-------- Records supplied

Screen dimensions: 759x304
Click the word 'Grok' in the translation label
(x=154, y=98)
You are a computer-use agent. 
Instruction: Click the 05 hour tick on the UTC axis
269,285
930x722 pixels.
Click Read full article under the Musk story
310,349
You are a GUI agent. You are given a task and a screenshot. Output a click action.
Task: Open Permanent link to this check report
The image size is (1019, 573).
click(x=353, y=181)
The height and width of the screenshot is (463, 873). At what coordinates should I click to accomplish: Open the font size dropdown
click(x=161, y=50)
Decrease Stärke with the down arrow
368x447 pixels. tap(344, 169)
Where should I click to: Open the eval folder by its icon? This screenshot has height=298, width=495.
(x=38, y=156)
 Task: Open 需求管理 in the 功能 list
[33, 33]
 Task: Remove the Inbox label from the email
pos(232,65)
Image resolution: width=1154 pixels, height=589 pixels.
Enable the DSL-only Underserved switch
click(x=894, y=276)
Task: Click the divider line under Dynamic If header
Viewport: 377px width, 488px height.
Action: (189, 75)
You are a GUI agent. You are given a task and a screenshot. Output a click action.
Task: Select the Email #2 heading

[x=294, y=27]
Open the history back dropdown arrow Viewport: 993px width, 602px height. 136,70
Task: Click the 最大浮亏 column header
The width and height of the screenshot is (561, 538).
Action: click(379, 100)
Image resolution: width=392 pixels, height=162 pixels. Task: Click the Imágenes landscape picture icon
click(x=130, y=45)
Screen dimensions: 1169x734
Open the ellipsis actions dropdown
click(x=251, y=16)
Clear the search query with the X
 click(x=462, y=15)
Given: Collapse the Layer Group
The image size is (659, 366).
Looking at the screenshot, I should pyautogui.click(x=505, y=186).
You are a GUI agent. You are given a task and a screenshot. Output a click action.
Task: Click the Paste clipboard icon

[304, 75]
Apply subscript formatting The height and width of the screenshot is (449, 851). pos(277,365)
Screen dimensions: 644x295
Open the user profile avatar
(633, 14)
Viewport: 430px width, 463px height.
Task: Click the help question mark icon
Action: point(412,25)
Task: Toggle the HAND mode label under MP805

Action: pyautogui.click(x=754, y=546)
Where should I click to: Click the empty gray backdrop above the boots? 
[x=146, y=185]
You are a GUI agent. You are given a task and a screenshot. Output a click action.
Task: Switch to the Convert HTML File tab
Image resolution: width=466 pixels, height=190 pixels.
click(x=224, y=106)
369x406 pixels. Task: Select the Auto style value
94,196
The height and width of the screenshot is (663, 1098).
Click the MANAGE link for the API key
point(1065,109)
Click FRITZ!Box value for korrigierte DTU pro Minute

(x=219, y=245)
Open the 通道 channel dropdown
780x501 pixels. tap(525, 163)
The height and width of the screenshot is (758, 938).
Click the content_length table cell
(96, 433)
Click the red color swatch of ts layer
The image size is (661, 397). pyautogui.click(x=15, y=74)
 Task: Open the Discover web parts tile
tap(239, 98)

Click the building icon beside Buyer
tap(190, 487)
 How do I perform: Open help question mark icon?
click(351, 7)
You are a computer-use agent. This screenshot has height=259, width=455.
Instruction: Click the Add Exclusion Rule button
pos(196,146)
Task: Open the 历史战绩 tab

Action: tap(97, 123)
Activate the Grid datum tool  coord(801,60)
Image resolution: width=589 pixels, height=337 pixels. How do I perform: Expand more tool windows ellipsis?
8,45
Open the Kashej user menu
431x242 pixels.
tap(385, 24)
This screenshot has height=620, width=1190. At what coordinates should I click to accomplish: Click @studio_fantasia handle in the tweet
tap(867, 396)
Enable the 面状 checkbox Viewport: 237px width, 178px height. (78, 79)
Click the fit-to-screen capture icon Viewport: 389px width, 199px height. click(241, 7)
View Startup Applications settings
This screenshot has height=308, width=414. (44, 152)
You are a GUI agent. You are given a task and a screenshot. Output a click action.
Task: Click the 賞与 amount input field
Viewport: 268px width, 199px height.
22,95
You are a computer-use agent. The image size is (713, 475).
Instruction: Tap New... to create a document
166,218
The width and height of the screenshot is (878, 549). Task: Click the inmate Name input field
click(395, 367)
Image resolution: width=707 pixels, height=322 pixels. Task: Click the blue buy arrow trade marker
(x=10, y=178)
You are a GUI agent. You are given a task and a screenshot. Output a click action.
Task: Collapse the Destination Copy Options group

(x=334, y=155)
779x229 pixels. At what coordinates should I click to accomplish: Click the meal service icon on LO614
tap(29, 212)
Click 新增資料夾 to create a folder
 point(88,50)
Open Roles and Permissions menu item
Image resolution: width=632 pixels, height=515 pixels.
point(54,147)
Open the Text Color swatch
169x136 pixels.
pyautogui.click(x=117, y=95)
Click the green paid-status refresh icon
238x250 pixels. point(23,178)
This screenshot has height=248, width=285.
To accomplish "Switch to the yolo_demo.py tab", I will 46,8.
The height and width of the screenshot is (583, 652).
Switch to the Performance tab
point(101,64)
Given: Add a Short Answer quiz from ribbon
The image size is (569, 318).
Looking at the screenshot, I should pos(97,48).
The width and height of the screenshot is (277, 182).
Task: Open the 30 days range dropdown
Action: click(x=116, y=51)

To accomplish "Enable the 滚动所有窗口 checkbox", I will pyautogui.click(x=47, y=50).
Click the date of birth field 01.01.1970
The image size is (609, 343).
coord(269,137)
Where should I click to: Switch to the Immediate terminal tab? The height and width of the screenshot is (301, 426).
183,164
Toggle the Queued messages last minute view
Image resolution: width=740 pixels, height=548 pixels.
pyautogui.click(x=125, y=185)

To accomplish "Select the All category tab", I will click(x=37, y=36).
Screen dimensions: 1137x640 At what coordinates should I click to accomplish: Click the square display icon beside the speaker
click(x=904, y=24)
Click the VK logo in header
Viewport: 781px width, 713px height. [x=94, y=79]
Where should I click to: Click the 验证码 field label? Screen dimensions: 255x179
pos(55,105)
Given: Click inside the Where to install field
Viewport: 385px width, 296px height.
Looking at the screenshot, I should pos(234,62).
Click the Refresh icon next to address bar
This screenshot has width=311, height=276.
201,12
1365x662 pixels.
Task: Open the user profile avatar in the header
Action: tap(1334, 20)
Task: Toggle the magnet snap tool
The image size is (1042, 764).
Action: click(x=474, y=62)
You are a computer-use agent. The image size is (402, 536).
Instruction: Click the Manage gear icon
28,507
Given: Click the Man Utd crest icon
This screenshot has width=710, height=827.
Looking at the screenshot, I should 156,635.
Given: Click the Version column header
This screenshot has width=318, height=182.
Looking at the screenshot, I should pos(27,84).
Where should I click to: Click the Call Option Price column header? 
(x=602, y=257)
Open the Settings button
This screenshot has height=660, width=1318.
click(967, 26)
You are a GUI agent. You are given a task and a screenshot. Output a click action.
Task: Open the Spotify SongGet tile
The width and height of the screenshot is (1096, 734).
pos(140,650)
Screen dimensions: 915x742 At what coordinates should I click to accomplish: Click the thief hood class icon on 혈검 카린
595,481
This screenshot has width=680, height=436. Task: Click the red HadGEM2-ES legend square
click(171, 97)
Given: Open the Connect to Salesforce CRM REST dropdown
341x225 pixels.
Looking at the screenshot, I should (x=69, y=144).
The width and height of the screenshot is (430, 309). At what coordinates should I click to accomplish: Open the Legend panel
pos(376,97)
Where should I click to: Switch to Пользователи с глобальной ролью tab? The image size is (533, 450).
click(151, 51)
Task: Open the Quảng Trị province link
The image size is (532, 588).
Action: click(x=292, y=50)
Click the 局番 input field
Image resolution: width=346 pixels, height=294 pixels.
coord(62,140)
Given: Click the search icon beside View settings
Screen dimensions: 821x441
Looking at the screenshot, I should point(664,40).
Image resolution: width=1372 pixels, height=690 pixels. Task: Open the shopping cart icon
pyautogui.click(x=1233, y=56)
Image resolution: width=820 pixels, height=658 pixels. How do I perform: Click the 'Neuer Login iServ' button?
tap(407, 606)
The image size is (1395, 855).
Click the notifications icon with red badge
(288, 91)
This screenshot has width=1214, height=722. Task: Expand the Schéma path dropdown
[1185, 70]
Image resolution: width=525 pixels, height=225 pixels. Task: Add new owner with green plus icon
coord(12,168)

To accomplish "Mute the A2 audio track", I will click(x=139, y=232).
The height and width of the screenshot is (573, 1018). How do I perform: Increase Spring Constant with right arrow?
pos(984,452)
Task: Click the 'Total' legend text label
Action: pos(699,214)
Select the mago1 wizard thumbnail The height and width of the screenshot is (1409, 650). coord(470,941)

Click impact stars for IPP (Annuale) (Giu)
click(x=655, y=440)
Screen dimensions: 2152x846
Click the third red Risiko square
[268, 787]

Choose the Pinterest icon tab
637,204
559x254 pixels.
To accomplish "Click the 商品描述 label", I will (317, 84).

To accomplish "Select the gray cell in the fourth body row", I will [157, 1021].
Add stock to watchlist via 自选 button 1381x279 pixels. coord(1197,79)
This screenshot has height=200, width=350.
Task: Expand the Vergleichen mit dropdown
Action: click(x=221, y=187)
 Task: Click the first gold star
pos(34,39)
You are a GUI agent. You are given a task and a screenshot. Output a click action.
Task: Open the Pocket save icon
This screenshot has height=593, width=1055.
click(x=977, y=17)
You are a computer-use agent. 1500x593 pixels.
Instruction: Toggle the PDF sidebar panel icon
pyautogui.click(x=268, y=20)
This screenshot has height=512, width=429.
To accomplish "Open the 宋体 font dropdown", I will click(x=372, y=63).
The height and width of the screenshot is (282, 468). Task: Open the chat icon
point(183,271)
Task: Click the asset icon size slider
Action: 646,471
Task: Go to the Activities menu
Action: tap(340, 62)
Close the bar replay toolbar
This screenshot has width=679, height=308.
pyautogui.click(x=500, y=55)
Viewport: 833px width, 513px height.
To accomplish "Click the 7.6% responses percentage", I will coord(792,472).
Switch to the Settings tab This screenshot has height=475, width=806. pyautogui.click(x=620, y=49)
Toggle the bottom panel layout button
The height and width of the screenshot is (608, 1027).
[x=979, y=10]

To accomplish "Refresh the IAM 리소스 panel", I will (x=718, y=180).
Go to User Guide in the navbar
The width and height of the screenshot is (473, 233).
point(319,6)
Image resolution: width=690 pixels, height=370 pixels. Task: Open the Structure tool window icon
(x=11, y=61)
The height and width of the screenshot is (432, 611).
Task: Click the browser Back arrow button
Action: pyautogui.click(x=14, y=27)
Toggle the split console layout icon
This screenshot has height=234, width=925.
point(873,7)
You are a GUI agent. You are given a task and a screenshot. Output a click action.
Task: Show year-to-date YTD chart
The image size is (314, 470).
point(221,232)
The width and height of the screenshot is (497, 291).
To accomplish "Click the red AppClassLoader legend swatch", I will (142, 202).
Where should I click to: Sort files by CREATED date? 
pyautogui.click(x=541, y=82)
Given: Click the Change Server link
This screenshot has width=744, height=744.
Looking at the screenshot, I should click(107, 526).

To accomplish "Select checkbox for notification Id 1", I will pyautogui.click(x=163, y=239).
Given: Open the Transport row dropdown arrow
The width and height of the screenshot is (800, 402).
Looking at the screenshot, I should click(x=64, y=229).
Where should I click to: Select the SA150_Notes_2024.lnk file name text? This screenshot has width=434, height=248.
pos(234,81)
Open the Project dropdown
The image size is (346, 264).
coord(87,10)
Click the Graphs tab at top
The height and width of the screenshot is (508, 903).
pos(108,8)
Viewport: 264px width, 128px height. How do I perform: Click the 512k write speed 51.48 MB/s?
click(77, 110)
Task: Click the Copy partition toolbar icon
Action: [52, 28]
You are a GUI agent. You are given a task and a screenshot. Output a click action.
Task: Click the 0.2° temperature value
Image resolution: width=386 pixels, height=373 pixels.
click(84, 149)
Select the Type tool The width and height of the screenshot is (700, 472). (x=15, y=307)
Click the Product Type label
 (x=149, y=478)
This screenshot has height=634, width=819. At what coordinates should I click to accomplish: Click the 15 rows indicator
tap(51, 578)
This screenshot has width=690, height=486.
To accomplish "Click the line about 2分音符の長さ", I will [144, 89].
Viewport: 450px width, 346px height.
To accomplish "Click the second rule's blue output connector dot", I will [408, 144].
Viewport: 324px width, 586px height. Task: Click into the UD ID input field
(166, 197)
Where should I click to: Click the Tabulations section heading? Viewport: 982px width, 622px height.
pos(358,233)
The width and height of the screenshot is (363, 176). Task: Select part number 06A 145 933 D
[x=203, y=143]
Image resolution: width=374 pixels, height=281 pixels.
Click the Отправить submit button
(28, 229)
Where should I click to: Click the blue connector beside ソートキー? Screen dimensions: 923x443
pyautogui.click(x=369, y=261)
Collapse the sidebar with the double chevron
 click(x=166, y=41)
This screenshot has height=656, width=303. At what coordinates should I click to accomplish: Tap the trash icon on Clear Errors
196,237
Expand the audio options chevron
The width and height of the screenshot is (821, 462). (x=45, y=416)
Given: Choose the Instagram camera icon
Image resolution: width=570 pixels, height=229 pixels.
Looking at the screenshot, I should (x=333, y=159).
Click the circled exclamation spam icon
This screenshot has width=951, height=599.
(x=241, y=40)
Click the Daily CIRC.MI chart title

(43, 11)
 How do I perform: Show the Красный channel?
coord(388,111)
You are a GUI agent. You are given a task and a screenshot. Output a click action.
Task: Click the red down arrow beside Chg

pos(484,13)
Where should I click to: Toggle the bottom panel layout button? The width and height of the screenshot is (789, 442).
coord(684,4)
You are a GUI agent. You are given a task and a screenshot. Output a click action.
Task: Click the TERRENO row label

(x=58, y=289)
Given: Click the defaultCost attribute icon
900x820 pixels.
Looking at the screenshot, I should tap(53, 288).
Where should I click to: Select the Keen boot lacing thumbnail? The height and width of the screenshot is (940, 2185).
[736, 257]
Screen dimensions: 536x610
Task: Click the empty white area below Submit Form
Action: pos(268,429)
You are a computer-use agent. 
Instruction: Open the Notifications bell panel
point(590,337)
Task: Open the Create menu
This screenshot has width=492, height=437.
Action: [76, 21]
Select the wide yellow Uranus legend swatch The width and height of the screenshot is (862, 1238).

----------------

What this task involves: Look above for the line containing "Task: Collapse the". Output from there through the line containing "Open Roles and Permissions menu item", exactly and inclusively.

Written solution:
Task: Collapse the Destination Copy Options group

(x=334, y=155)
779x229 pixels. At what coordinates should I click to accomplish: Click the meal service icon on LO614
tap(29, 212)
Click 新增資料夾 to create a folder
 point(88,50)
Open Roles and Permissions menu item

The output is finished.